Le pouvoir camerounais a beau lancer l’Opération Epervier qui traque les délinquants en col blanc depuis 2006. Circulez y a rien à voir, semble lui répondre les corrompus du régime, qui se recrutent, dans tous les milieux sociaux. Ministres, directeurs généraux, hauts et même (très) hauts fonctionnaires, régisseurs des recettes, etc. « La chèvre broute où elle est attachée ». Voilà l’expression courante.
Mais il n’y a pas qu’Epervier qui relève, du reste, du ministère de la Justice, même, un département qui n’est confié qu’à des fidèles du président, Paul Biya (après Amadou Ali rappelé à la présidence de la République comme vice-premier ministre, ce portefeuille stratégique est revenu à Laurent Esso). Il y a, aussi, la CONAC (Commission nationale anti-corruption) dont la présidence est assurée par le …révérend pasteur, Dieudonné Massi Gams, mais dont l’action ne fait, encore, trembler aucun gestionnaire de la fortune publique. Il existe d’autres organismes dont le Contrôle de l’Etat, directement, rattaché à la présidence de la République. Mais les voleurs volent toujours sans être inquiétés.
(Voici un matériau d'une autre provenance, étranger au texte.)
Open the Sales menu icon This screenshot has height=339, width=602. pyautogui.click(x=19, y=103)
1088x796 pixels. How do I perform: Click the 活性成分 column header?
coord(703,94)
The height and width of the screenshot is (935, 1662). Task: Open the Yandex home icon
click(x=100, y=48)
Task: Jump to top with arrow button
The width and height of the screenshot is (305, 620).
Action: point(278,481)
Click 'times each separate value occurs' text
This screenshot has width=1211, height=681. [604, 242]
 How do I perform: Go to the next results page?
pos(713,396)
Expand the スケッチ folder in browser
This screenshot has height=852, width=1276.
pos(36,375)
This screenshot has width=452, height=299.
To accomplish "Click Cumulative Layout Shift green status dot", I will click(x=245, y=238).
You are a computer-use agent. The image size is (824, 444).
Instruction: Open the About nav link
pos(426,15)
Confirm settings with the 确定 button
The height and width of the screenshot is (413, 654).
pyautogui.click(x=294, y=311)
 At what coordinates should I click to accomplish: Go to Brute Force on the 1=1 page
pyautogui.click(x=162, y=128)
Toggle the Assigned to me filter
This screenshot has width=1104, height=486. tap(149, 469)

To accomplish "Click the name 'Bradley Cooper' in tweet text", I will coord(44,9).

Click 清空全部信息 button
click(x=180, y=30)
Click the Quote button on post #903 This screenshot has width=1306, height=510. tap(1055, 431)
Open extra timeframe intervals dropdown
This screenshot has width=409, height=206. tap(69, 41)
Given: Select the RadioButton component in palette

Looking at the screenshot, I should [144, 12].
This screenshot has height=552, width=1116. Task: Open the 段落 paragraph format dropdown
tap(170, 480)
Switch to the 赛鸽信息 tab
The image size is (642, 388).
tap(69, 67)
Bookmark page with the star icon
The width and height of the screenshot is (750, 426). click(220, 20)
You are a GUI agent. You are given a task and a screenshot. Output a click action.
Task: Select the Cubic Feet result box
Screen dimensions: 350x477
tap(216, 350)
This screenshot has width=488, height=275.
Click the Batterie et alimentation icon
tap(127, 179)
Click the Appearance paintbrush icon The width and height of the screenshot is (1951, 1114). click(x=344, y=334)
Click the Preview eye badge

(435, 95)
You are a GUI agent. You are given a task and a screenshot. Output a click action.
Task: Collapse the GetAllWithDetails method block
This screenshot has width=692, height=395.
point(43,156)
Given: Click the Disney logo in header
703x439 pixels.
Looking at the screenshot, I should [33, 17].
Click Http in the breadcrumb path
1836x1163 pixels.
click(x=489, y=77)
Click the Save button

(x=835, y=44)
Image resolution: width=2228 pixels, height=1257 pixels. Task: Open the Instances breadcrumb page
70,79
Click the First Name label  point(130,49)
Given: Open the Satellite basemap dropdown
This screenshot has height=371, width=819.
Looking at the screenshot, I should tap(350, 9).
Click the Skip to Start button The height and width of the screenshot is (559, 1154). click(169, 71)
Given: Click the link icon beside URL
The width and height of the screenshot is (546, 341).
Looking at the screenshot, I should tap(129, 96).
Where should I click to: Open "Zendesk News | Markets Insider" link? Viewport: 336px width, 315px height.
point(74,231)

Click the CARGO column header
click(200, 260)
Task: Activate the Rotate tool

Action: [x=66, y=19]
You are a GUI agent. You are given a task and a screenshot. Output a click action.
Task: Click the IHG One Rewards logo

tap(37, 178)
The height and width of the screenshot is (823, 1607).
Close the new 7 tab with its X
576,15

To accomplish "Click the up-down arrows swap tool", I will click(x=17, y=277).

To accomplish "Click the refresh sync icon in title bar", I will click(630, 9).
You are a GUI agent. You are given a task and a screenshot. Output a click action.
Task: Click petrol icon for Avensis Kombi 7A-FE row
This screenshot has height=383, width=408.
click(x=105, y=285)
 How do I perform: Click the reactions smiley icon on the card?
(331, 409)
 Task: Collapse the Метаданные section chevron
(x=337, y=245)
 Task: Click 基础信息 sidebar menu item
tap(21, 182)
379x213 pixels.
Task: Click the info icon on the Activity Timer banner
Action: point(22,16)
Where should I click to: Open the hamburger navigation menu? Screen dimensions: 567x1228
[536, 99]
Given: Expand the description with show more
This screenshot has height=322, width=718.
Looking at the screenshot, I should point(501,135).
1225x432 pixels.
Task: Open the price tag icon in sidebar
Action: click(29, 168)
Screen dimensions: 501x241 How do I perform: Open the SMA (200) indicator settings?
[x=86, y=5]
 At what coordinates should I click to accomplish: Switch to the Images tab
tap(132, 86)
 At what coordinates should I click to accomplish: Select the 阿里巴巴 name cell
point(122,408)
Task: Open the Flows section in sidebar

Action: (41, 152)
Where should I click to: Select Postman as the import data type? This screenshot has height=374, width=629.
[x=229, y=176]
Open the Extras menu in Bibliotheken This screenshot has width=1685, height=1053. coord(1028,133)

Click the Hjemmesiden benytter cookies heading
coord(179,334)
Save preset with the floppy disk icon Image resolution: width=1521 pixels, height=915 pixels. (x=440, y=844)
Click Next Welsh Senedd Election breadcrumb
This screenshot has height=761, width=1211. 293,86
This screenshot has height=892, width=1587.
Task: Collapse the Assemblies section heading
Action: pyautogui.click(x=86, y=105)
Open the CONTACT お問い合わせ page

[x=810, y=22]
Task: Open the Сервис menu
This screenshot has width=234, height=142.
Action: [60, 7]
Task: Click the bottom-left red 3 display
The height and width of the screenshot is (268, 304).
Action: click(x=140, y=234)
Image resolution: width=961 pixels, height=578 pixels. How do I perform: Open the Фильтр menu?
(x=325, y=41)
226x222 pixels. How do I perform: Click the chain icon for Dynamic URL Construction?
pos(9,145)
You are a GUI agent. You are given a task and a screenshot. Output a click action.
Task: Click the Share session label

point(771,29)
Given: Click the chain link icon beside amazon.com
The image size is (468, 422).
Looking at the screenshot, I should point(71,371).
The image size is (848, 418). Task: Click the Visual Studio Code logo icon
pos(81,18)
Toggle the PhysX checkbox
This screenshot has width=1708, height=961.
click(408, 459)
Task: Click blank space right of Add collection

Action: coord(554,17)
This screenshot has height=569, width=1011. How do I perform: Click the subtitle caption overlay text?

Avec cette batterie d’organismes censés moraliser la gestion des finances publiques, le Cameroun s’en sort avec un classement qui est loin de l’honorer. Il y a même de quoi effrayer les investisseurs qu’on attire, en leur accordant mille facilités, ce que vient, d’ailleurs, de dénoncer, la directrice générale du FMI, Christine Lagarde, pendant son séjour, début janvier, au Cameroun. Alors que faire ? Que celui qui a la réponse prenne attache avec les tenants du pouvoir camerounais.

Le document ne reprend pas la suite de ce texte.